Opinion

L’émotion et la peur, aussi légitimes soient-elles, ne doivent pas nous conduire à l’irréparable

L’émotion et la peur, aussi légitimes soient-elles, ne doivent pas nous conduire à l’irréparable

L'opinion d'une fidèle contributrice d'info-chalon.com.

A lire l’hallucinant communiqué qui a circulé dès samedi, dans lequel l’ « Etat islamique » revendique clairement les attentats survenus ce vendredi 13 novembre à Paris, les auteurs de ceux-ci ne font guère de doute : ceux qui les ont perpétrés sont directement en lien avec cette organisation, au nom de laquelle ils ont agi..

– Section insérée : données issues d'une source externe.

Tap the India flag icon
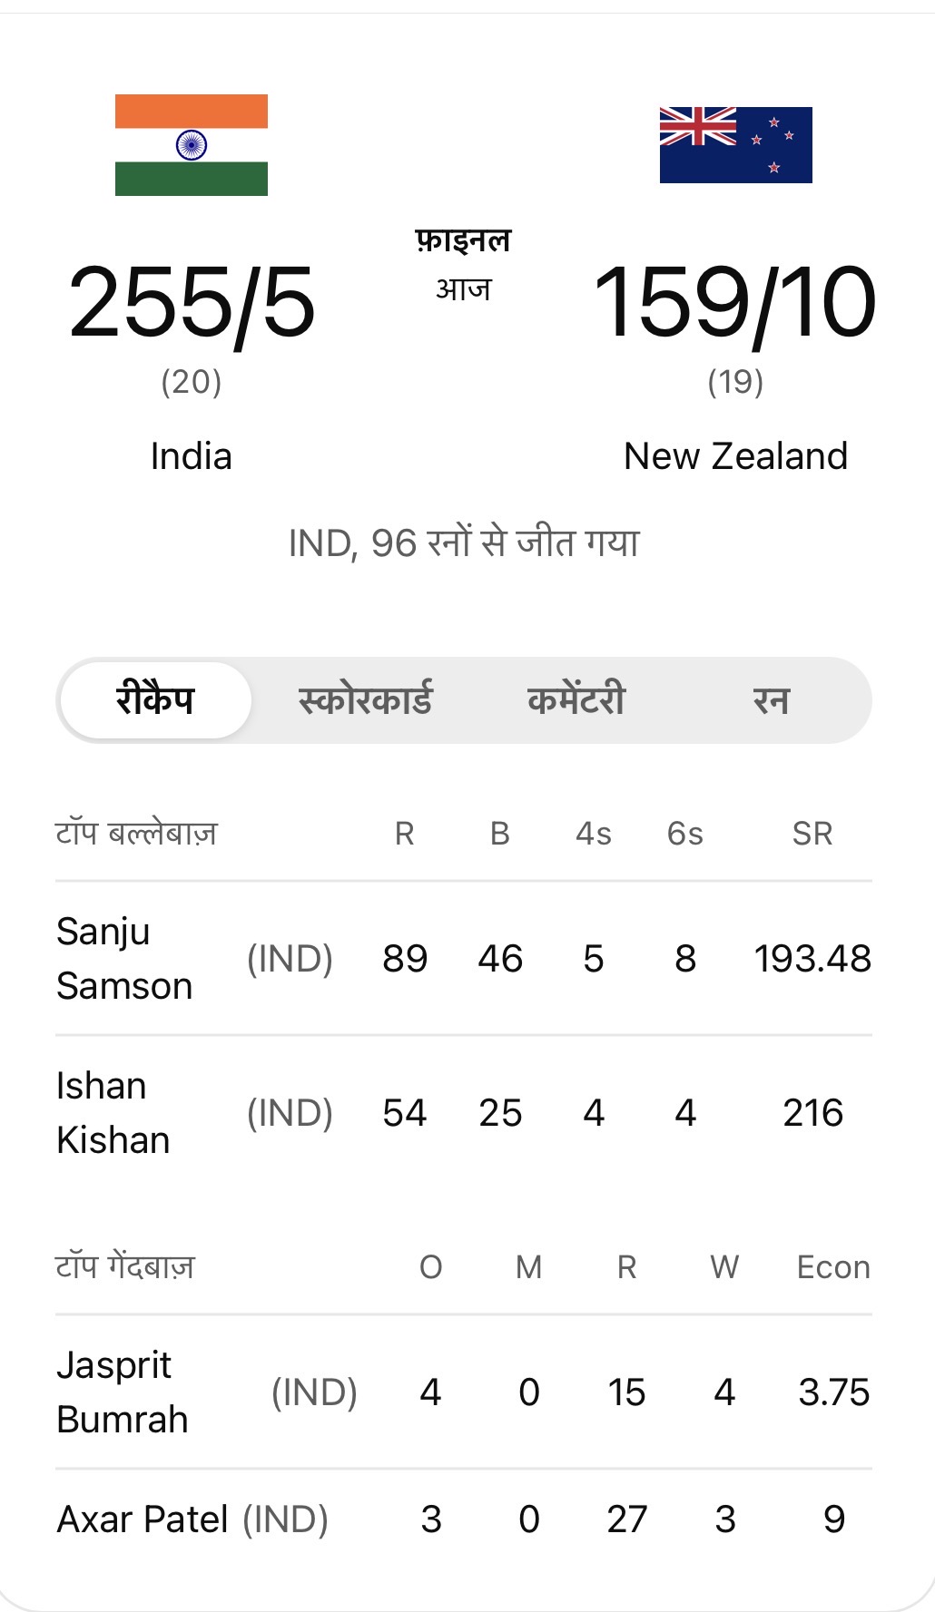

Ceci posé, pourquoi l’ « Etat islamique » nous a-t-il ainsi frappés ? En dehors du fait que la France intervient militairement dans plusieurs régions du monde où cette organisation sévit, ce qui lui complique la tâche, on peut assez valablement supposer que l’ « Etat islamique » nous a frappés parce que la France, à tort ou à raison, dans l’imaginaire de beaucoup, c’est le pays où la liberté, péniblement conquise à la fin du XVIIIème siècle sur les décombres de l’Ancien Régime, a progressivement conduit une population à se détacher de tout ce qui prétendait enfermer l’individu dans des cases étriquées, stériles, mortifères :  la religion et autres communautés dans lesquelles la prétention de dicter aux uns et autres ce qu’ils doivent faire à n’a d’égale que la pression et le contrôle social nécessaires pour y parvenir.

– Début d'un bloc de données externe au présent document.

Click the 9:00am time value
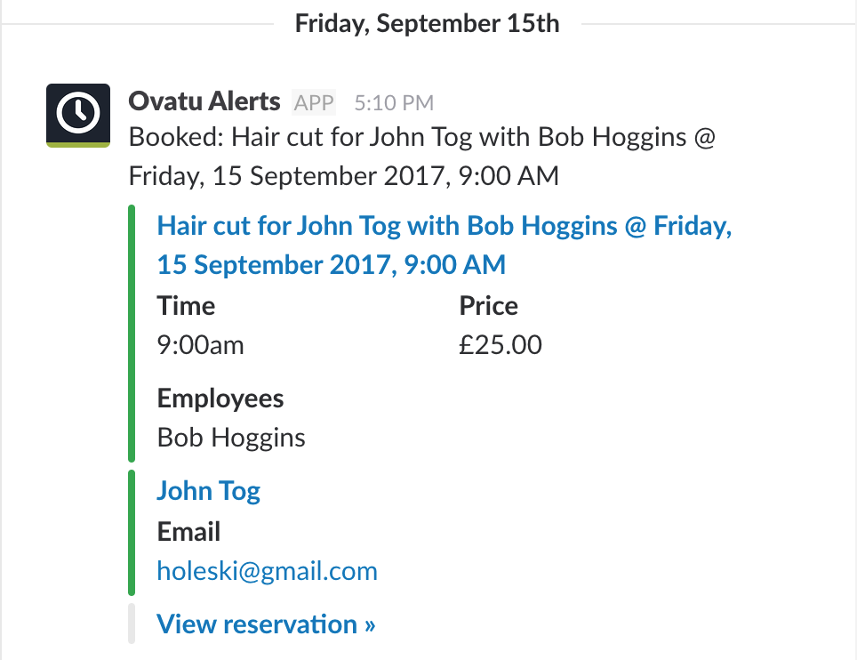 [200, 345]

Pour le dire autrement, l’ « Etat islamique nous a aussi et surtout frappés parce que la France représente ce que les membres de cette organisation vomit : la libre pensée, pilier, non pas tant de la République, que d’une forme d’organisation politico-juridique dans laquelle l’existence de Dieu n’est jamais qu’une hypothèse qu’on laisse à chacun le droit de formuler du moment qu’il ne fait pas chier outre mesure ceux qui la récusent, et le droit de faire ou dire des conneries que l’on sanctionnera le cas échéant un principe fondamentale. En trois mots : une démocratie libérale et laïque.

Une démocratie libérale et laïque qui s’épanouit notamment dans ces lieux où l’on peut se retrouver et discuter à l’infini de l’existence ou de l’inexistence de Dieu, de façon plus ou moins vive, de préférence autour d’un verre de vin : ces cafés et restos où peuvent, sacrilège pour les peines à jouir de l’ « Etat islamique », se côtoyer hommes et femmes, qui plus est à visage découvert.

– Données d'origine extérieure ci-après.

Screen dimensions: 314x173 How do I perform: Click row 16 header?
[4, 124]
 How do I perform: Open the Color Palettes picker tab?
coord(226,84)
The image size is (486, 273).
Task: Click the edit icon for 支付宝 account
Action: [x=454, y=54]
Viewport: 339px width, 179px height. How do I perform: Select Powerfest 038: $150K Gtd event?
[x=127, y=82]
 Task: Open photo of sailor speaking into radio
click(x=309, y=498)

Si c’est bien contre cette démocratie libérale et laïque que l’ « Etat islamique » a tiré vendredi soir, autant le dire comme je le pense : elle aurait totalement réussi son entreprise de mort si, comme le préconisent un politicien à la petite semaine (Wauquiez), qui confiait récemment qu’ "en politique, on brasse du vent, on fait du buzz. Mais on ne change plus rien.", nous nous laissions aller à saper les fondements de cette précieuse liberté de dire et de faire des conneries, sous le contrôle du juge, qui nous sanctionnera le cas échéant, en nous infligeant une amende ou en nous condamnant à tâter du prétendu confort des prisons françaises. Pour le dire encore autrement, si nous ouvrions des camps ( !) pour parquer des suspects comme le propose l’inconséquent Wauquiez, et jetions avec l’eau du bain le bébé démocratique, libéral et laïc, l’ « Etat islamique » pourrait, à défaut de sabler le Champagne, se frotter les mains, voire tirer en l’air quelques rafales de Kalachnikov, puisqu’a priori c’est ainsi qu’ils manifestent leur joie…Bref, ce n’est certainement pas en sacrifiant notre démocratie libérale et laïque, au nom d’une sécurité pour le moins illusoire, que nous manifesterons quelque esprit de résistance à l’ « Etat islamique ». Bien au contraire, si nous abandonnons le mode d’organisation qu’ils exècrent parce qu’il contribue à rendre les esprits indépendants du dogmatisme - notre mode d’organisation politique démocratique, libéral et laïque -, ils auront réussi sur tout la ligne. Non seulement nous ne serons pas plus en sécurité, mais nous aurons commencé à…leur ressembler.

Ressembler à ces gogols, est-ce cela que nous voulons ? Que l’on soit ému devant ce qui s’est passé à Paris est légitime. Mais que l’on soit prêt, par émotion ou peur, à liquider sans autre forme de procès ce qui fait que nous sommes intrinsèquement différents de ceux qui nous ont frappés l’est beaucoup moins. Alors avant de faire ou soutenir l’irréparable, réfléchissez bien à la France que vous voulez et demandez-vous si ce que vous vous apprêtez à dire, à faire ou soutenir, plus ou moins mollement, ne vous rapproche pas des bourreaux que vous conspuez aujourd’hui.